From the first line onward, reproduce the records exactly; the final line to include is the one holding "Task: Check the 不再显示 checkbox".

◆ ◆ ◆ ◆

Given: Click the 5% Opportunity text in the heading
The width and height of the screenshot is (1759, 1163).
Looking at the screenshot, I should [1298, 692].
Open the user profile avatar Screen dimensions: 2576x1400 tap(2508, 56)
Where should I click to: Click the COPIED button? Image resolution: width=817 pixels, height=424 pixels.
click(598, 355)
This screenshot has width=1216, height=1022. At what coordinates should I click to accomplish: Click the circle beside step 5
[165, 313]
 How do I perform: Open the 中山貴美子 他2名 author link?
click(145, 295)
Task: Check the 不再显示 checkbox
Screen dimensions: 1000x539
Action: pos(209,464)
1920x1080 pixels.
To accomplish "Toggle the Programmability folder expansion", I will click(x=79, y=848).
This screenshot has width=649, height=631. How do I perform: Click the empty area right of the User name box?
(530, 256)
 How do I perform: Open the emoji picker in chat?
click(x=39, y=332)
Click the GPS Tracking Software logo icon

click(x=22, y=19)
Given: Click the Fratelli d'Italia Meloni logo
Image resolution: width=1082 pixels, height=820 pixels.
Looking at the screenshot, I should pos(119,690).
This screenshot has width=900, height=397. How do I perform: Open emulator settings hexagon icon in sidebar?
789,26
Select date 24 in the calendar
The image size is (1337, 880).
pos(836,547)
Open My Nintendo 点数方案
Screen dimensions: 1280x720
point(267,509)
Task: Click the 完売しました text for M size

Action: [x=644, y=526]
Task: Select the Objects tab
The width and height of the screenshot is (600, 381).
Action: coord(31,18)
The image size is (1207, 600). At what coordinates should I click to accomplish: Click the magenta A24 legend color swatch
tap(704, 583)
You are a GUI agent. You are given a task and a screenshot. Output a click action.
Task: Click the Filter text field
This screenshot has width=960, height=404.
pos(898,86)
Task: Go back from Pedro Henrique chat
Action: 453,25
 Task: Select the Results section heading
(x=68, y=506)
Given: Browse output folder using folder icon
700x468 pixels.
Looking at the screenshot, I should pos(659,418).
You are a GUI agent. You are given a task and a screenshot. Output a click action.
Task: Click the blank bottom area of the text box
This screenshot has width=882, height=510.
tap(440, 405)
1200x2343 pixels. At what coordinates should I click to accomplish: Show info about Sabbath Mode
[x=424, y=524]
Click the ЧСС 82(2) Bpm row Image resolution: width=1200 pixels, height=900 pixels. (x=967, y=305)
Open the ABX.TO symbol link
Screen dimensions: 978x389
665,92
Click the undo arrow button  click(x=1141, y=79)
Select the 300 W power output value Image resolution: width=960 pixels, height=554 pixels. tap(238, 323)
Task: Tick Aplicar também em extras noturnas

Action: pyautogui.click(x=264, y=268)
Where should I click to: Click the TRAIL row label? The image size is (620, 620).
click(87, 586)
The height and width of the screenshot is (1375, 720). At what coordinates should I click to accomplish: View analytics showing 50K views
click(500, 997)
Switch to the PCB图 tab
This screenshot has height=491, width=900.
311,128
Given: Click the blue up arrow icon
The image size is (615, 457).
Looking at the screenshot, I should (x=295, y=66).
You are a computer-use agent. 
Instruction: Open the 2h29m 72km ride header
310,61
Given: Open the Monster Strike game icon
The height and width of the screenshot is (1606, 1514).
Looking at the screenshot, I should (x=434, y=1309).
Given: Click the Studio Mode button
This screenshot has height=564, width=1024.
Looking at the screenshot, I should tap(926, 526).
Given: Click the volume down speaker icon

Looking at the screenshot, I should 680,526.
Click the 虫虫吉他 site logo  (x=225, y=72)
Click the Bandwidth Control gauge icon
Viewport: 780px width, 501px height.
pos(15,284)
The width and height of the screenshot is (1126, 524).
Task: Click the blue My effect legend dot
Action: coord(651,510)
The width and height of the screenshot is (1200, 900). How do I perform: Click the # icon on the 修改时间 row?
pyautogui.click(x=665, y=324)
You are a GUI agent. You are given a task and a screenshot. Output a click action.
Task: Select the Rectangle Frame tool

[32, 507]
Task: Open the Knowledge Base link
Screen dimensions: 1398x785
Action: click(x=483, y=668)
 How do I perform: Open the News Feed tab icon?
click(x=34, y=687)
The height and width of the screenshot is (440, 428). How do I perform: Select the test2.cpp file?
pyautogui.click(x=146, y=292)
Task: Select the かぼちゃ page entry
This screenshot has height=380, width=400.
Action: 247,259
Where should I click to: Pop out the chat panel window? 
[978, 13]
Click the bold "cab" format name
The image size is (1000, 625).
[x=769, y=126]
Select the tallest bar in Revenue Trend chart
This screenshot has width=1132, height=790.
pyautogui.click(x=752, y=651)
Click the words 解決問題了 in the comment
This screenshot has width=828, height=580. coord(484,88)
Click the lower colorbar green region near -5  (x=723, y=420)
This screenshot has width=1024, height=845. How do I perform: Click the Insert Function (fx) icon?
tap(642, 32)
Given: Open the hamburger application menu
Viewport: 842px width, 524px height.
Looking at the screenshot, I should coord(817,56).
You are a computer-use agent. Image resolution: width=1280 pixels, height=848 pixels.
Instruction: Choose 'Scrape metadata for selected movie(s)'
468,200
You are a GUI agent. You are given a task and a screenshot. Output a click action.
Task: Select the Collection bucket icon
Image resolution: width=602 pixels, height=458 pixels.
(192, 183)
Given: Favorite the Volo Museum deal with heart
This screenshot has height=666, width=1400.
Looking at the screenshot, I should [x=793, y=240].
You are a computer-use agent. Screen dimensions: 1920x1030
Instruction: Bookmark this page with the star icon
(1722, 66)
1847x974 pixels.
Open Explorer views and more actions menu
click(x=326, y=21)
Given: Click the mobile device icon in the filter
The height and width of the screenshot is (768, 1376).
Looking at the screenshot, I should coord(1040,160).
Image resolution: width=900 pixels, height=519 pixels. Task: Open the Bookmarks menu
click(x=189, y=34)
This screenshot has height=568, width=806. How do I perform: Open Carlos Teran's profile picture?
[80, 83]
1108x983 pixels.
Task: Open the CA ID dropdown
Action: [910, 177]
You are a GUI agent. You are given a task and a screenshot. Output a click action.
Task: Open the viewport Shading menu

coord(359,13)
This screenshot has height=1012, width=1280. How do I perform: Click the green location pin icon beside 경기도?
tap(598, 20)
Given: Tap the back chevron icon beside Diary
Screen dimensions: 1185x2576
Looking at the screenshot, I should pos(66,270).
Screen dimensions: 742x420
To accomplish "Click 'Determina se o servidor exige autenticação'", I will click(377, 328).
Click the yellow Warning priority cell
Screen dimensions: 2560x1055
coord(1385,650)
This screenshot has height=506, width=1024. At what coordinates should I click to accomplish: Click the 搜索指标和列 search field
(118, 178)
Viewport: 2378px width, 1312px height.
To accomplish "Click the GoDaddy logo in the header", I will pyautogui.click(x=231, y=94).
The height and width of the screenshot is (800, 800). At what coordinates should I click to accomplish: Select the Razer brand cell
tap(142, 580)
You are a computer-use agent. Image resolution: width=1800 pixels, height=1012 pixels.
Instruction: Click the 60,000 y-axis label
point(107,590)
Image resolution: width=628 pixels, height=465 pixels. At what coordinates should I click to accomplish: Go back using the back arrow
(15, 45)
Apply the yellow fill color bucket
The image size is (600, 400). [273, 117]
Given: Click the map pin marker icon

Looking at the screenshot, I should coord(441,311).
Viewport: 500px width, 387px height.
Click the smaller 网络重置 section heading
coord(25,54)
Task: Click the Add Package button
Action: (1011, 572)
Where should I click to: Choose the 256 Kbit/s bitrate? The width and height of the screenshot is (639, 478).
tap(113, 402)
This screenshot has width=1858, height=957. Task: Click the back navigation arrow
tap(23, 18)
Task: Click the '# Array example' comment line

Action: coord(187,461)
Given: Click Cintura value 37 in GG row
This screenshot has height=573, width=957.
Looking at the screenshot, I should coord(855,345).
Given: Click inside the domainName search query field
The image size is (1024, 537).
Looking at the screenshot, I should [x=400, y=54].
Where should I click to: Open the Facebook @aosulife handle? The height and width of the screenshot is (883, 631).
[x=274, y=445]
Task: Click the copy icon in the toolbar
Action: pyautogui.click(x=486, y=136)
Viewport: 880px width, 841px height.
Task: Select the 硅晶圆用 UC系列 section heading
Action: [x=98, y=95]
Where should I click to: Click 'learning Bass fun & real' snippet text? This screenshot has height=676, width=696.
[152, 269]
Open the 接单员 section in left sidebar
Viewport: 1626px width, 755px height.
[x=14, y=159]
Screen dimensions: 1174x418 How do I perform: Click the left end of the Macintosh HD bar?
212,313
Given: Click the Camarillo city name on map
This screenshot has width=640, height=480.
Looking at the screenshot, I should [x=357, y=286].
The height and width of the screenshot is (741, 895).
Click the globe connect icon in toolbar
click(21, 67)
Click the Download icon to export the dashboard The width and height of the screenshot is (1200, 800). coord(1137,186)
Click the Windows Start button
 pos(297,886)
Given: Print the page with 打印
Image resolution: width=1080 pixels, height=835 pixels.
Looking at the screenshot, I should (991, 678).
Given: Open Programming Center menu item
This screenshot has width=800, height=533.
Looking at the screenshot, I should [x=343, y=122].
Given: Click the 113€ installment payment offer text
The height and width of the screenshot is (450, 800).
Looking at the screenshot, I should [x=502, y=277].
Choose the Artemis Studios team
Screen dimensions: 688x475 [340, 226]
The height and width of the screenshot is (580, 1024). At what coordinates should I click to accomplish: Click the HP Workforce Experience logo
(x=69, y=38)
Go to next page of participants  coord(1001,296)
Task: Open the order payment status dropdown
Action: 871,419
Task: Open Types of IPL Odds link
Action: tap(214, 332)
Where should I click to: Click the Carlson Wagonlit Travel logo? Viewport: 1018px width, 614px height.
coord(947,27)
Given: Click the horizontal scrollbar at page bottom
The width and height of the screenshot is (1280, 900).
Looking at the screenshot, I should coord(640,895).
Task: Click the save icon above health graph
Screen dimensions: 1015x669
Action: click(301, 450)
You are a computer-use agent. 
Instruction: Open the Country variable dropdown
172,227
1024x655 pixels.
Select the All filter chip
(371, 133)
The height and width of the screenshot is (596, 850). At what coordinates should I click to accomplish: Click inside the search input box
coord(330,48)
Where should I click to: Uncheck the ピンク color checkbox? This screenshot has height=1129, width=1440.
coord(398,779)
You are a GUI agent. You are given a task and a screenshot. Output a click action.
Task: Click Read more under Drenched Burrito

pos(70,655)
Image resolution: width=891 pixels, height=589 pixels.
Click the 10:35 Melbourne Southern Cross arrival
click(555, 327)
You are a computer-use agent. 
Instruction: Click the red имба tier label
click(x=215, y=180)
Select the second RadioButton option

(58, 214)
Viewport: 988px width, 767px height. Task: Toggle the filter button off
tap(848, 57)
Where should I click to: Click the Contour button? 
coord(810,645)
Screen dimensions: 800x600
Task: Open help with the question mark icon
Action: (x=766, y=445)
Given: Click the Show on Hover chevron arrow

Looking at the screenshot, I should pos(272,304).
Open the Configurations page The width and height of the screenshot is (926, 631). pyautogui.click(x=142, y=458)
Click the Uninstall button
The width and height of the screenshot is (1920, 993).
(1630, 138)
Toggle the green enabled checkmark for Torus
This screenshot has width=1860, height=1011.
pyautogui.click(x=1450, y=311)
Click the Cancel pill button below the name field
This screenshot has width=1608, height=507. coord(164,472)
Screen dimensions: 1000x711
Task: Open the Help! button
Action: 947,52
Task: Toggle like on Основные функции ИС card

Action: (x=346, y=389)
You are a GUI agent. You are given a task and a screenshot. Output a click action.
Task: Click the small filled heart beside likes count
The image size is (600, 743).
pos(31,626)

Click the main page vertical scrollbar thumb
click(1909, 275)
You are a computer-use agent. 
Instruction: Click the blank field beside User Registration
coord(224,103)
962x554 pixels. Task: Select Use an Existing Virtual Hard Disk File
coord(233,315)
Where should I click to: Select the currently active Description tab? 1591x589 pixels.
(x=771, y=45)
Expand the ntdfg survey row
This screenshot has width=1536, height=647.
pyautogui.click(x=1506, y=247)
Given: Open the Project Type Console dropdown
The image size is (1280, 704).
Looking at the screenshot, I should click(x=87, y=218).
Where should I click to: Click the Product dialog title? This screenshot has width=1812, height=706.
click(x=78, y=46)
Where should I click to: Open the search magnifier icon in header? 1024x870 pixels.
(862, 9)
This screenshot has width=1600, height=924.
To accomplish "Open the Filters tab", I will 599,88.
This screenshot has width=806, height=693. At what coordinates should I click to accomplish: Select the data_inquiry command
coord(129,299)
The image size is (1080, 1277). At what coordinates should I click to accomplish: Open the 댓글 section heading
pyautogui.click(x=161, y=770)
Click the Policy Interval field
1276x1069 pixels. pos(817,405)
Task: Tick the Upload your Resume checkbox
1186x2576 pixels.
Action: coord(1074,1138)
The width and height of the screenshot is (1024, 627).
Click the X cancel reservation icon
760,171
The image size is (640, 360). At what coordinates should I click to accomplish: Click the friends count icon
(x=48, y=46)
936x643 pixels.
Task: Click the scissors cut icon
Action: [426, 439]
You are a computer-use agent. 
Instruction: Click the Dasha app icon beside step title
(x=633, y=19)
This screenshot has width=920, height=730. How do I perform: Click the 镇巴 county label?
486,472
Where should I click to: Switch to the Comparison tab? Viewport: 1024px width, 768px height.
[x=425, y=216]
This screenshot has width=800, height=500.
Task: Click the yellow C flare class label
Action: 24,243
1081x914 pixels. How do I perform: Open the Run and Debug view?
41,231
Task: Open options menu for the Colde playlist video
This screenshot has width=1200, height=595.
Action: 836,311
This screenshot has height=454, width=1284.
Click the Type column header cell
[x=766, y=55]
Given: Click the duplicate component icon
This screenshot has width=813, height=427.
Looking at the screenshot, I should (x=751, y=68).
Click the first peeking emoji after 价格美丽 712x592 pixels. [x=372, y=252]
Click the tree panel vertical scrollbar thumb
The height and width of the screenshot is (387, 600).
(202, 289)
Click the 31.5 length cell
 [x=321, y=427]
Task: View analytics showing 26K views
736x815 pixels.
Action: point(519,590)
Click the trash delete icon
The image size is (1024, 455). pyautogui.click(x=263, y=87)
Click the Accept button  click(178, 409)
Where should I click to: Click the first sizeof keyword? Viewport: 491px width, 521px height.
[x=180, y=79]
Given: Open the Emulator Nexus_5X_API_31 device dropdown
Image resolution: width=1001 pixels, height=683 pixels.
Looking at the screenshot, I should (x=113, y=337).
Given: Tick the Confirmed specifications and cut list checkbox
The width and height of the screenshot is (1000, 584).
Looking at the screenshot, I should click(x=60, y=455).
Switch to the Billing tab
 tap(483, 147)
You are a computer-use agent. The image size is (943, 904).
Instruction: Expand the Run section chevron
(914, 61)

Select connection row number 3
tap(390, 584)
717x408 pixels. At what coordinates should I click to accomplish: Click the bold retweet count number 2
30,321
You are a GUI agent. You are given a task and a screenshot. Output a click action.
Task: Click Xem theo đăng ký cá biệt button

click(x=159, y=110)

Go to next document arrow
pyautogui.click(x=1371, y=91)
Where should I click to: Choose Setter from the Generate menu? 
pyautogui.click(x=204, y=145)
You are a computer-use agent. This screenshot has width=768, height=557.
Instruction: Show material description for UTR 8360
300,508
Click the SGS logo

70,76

◆ ◆ ◆ ◆

» REPLY
Given: Click the 5% Opportunity text in the heading
The width and height of the screenshot is (1759, 1163).
Looking at the screenshot, I should [1298, 692].
Open the user profile avatar Screen dimensions: 2576x1400 tap(2508, 56)
Where should I click to: Click the COPIED button? Image resolution: width=817 pixels, height=424 pixels.
click(598, 355)
This screenshot has width=1216, height=1022. At what coordinates should I click to accomplish: Click the circle beside step 5
[165, 313]
 How do I perform: Open the 中山貴美子 他2名 author link?
click(145, 295)
Task: Check the 不再显示 checkbox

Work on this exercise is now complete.